*** Opening RECORDS PROVIDED ***

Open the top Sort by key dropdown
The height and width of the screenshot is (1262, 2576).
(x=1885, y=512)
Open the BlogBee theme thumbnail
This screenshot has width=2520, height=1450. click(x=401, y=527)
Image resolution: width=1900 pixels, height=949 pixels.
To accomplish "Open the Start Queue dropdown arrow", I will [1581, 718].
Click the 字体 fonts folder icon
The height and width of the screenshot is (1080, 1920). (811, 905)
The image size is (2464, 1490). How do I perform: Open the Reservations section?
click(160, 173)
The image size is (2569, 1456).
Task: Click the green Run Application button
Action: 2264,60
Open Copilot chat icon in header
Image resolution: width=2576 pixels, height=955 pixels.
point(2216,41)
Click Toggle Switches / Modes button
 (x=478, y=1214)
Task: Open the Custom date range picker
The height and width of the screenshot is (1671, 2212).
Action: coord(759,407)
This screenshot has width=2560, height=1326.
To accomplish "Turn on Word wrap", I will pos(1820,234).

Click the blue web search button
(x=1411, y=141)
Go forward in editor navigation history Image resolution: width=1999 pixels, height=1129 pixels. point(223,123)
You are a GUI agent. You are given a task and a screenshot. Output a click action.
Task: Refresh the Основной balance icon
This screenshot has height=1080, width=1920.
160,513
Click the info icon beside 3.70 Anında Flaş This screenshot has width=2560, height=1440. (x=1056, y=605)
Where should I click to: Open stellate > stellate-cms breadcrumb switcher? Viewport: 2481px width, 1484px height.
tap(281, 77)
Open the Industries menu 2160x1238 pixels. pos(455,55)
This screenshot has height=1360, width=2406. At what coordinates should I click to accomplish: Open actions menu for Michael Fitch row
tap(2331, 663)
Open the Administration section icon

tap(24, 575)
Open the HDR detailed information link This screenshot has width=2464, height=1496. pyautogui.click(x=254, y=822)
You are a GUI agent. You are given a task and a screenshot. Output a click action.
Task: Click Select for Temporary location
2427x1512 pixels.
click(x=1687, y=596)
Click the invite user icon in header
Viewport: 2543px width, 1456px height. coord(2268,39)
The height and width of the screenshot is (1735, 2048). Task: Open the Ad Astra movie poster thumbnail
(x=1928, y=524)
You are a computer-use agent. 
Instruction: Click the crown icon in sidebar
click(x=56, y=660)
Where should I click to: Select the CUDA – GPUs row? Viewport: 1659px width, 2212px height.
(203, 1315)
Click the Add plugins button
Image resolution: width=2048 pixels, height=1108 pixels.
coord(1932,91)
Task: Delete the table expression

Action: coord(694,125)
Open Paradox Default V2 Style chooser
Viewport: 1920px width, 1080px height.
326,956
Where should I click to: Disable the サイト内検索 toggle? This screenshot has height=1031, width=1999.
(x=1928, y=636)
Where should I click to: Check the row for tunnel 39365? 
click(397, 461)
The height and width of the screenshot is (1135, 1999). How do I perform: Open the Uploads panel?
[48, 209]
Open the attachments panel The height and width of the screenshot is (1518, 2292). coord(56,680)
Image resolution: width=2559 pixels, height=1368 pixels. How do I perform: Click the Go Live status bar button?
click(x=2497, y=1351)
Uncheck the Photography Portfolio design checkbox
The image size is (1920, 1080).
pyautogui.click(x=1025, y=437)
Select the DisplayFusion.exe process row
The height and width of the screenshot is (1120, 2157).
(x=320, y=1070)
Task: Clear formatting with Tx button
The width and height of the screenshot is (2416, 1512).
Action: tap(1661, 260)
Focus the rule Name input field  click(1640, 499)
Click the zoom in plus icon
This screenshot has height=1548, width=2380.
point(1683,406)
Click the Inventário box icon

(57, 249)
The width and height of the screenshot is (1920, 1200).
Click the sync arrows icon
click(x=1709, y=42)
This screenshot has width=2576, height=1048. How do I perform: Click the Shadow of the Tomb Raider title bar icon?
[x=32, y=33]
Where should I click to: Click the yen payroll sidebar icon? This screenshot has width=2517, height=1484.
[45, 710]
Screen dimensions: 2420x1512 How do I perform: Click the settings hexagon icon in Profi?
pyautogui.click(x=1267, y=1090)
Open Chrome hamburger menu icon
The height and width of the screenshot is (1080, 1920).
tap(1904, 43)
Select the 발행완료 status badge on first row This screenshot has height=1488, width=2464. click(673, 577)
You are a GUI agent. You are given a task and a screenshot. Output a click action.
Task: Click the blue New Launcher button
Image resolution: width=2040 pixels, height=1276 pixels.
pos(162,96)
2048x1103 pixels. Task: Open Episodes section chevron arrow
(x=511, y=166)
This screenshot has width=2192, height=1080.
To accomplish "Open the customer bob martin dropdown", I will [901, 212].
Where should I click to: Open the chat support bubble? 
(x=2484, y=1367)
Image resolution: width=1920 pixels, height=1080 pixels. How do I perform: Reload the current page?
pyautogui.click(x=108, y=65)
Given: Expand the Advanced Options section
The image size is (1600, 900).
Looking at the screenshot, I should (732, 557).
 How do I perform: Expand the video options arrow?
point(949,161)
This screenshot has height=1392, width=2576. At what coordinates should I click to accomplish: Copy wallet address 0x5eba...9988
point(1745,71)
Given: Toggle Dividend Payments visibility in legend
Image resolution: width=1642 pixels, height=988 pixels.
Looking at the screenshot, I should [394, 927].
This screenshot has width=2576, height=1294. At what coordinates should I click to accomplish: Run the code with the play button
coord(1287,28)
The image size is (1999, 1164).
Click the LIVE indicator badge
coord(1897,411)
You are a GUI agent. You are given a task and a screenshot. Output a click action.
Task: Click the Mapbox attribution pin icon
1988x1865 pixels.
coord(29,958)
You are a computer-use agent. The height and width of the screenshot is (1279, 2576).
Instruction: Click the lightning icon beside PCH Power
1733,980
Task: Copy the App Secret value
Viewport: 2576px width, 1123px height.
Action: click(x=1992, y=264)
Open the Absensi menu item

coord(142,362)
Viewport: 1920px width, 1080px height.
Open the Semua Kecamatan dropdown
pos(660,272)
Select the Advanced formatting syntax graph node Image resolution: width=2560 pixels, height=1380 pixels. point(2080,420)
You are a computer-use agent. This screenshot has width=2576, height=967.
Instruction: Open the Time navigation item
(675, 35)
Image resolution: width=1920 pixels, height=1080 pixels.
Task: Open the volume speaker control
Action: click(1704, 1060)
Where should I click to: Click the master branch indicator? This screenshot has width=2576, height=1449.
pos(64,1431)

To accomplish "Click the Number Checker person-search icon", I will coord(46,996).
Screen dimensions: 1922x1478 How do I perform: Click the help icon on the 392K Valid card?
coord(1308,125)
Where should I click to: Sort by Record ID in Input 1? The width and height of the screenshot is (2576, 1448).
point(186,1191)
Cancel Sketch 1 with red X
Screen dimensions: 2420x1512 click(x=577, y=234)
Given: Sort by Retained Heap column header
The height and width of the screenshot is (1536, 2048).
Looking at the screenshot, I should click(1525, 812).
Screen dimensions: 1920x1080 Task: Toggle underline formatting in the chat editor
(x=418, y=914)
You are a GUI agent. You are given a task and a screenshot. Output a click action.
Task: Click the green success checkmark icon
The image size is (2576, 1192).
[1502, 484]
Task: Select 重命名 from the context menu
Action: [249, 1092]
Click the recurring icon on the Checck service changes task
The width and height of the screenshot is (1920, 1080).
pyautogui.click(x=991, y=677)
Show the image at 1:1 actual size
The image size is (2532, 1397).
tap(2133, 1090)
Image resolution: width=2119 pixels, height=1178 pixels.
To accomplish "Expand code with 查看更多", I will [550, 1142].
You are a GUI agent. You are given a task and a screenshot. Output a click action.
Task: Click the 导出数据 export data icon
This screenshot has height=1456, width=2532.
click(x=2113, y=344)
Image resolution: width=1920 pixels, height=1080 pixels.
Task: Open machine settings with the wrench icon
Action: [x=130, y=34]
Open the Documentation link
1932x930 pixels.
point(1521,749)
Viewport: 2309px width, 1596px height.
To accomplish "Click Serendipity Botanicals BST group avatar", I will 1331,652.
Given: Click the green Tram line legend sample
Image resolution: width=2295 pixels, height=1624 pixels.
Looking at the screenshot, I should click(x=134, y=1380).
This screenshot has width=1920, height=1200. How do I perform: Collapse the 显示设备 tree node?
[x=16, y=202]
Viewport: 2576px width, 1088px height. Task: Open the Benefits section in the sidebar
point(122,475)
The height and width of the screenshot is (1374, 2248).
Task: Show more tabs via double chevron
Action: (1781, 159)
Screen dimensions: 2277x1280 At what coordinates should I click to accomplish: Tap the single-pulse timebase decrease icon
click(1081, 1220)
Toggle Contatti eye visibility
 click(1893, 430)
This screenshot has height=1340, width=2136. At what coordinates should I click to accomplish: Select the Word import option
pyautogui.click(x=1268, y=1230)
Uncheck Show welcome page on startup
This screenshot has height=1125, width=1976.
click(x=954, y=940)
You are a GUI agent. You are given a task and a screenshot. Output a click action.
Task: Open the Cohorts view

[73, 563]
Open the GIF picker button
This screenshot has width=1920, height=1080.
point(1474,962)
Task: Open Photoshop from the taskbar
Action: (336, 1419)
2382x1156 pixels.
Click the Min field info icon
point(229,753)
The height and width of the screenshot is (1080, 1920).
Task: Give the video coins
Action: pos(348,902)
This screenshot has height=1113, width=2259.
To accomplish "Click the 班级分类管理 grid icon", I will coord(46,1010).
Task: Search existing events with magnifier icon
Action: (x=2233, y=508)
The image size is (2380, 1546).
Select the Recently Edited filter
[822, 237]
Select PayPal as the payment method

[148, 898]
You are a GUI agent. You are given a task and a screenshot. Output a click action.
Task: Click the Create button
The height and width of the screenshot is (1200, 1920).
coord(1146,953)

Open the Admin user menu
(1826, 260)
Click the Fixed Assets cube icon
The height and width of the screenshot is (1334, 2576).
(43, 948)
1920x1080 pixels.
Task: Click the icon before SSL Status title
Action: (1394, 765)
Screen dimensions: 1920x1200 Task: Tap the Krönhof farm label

*** Closing RECORDS PROVIDED ***

TASK TO CARRY OUT:
Please write out, exactly as they appear above, only the lines in the stretch from the line with "Given: Sort by Retained Heap column header" through the line with "Given: Click the".

RESPONSE FOR THIS EXERCISE:
Given: Sort by Retained Heap column header
The height and width of the screenshot is (1536, 2048).
Looking at the screenshot, I should click(1525, 812).
Screen dimensions: 1920x1080 Task: Toggle underline formatting in the chat editor
(x=418, y=914)
You are a GUI agent. You are given a task and a screenshot. Output a click action.
Task: Click the green success checkmark icon
The image size is (2576, 1192).
[1502, 484]
Task: Select 重命名 from the context menu
Action: [249, 1092]
Click the recurring icon on the Checck service changes task
The width and height of the screenshot is (1920, 1080).
pyautogui.click(x=991, y=677)
Show the image at 1:1 actual size
The image size is (2532, 1397).
tap(2133, 1090)
Image resolution: width=2119 pixels, height=1178 pixels.
To accomplish "Expand code with 查看更多", I will [550, 1142].
You are a GUI agent. You are given a task and a screenshot. Output a click action.
Task: Click the 导出数据 export data icon
This screenshot has height=1456, width=2532.
click(x=2113, y=344)
Image resolution: width=1920 pixels, height=1080 pixels.
Task: Open machine settings with the wrench icon
Action: [x=130, y=34]
Open the Documentation link
1932x930 pixels.
point(1521,749)
Viewport: 2309px width, 1596px height.
To accomplish "Click Serendipity Botanicals BST group avatar", I will 1331,652.
Given: Click the green Tram line legend sample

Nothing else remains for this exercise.